Public data scraping is not a problem according to the US Court of Appeals for the Ninth Circuit. The court recently ruled that data scraping from a public website does not constitute computer fraud under the Computer Fraud and Abuse Act (CFAA).
In 2017, HiQ filed a lawsuit against LinkedIn’s efforts to prevent it from scraping data from users’ profiles. After determining that the CFAA – which outlaws accessing a secured computer – doesn’t apply due to the data being public, the court prohibited Linkedin from terminating HiQ scraping data.
In 2019, the US Court of Appeals for the Ninth Circuit reversed the previous decision and ruled in favor of HiQ. LinkedIn filed an appeal in March 2020, arguing that technical limitations and sending a cease-and-desist letter were invalidating authorization. As a result, any subsequent data scraping is unlawful and violates the CFAA.
US Court of Appeals for the Ninth Circuit filing clears the air about public data scraping
It can be read from the US Court of Appeals for the Ninth Circuit filing (PDF) that:
“At issue was whether, once hiQ received LinkedIn’s cease-and-desist letter, any further scraping and use of LinkedIn’s data was ‘without authorization’ within the meaning of the CFAA. The panel concluded that hiQ raised a serious question as to whether the CFAA ‘without authorization’ concept is inapplicable where, as here, prior authorization is not generally required but a particular person—or bot—is refused access.”
Several of LinkedIn’s technical security measures to prevent data scraping are highlighted in the filing:
- Prohibiting its servers from being accessed by search engine crawlers and bots – other than, naturally, Google – using the website’s usual ‘robots.txt’ file.
- A system called ‘Quicksand’ that is able to identify scraping activity through non-human behavior
- A system called ‘Sentinel’ system that has the ability to slow down activity from untrusted IP addresses.
- Another system called ‘Org Block’ that is able to create a list of known IP addresses which may have connections with large-scale scraping activities.
LinkedIn claims to block over 95 million automated attempts to scrape data every day overall.
The US Court of Appeals for the Ninth Circuit court backed up the previous decision, finding that “the balance of hardships tips significantly in HiQ’s favor,” and that depriving LinkedIn access would put HiQ’s existence at risk.
The CEO of HiQ’s stressed out the importance of the public access abilities:
“hiQ’s entire business depends on being able to access public LinkedIn member profiles.
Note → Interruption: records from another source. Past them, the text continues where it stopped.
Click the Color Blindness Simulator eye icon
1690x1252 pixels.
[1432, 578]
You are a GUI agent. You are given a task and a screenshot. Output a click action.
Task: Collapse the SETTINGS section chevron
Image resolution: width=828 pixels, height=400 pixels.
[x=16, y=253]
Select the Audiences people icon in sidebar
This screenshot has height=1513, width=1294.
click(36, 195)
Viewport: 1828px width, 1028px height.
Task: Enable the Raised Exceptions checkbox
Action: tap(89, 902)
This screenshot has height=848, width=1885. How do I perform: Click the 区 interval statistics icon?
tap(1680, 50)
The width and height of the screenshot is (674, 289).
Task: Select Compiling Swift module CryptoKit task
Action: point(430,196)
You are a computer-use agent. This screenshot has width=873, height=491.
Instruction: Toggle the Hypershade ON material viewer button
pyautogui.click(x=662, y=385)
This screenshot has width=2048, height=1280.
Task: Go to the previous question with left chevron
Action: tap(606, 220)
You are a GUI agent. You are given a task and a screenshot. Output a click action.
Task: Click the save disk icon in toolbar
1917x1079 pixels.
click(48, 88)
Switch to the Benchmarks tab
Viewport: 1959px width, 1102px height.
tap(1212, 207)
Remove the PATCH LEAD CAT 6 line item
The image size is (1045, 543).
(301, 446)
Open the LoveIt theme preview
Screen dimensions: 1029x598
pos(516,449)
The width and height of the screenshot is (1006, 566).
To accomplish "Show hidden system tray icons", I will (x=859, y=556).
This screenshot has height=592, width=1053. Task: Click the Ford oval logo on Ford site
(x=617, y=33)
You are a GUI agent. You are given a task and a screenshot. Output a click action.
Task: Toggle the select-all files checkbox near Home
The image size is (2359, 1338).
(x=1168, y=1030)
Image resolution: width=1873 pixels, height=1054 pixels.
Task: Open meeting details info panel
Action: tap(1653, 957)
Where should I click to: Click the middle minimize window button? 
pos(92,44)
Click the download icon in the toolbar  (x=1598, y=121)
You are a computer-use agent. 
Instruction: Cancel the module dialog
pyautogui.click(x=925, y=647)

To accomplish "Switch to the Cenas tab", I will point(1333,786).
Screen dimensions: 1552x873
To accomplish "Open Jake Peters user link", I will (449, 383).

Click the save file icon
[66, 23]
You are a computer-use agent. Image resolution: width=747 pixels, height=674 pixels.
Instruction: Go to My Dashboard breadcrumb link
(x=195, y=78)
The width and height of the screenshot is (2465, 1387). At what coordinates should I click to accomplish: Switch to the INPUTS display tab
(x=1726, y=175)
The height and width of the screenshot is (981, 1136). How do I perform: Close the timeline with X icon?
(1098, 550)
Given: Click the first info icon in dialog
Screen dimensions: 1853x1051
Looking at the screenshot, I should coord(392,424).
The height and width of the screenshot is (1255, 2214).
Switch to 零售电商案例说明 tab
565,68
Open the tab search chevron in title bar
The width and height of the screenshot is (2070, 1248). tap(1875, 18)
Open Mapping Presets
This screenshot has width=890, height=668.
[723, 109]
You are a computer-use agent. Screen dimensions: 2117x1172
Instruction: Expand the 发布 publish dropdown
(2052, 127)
There is no current viable alternative to LinkedIn’s member database to obtain data for hiQ’s Keeper and Skill Mapper services.”
However, LinkedIn’s appeal (PDF) claims that the decision has broader ramifications according to the company’s attorneys:
“Under the Ninth Circuit’s rule, every company with a public portion of its website that is integral to the operation of its business – from online retailers like Ticketmaster and Amazon to social networking platforms like Twitter – will be exposed to invasive bots deployed by free-riders unless they place those websites entirely behind password barricades.”
“But if that happens, those websites will no longer be indexable by search engines, which will make information less available to discovery by the primary means by which people obtain information on the Internet.”
AI companies will be pleased by US appeal court’s decision
AI companies that often rely on mass data-scraping will undoubtedly be pleased with the court’s decision.
The decision of the US Court of Appeals for the Ninth Circuit to strike down the provision prohibiting AI companies from using algorithms that regularly rely on large amounts of data scraping will please many AI firms.
Authorities and privacy groups have targeted companies like Clearview AI and others that scrape billions of photos from public websites to power their facial recognition technology.
Clearview AI lawyer Tor Ekeland told CoinDesk that the “common law has never recognised a right to privacy for your face.”
The case against LinkedIn was ultimately rejected, but the topic of mass data scraping is still highly divisive. Supporters will argue that the decision by the appeal court was correct, while opponents will express their reservations about normalizing the practice.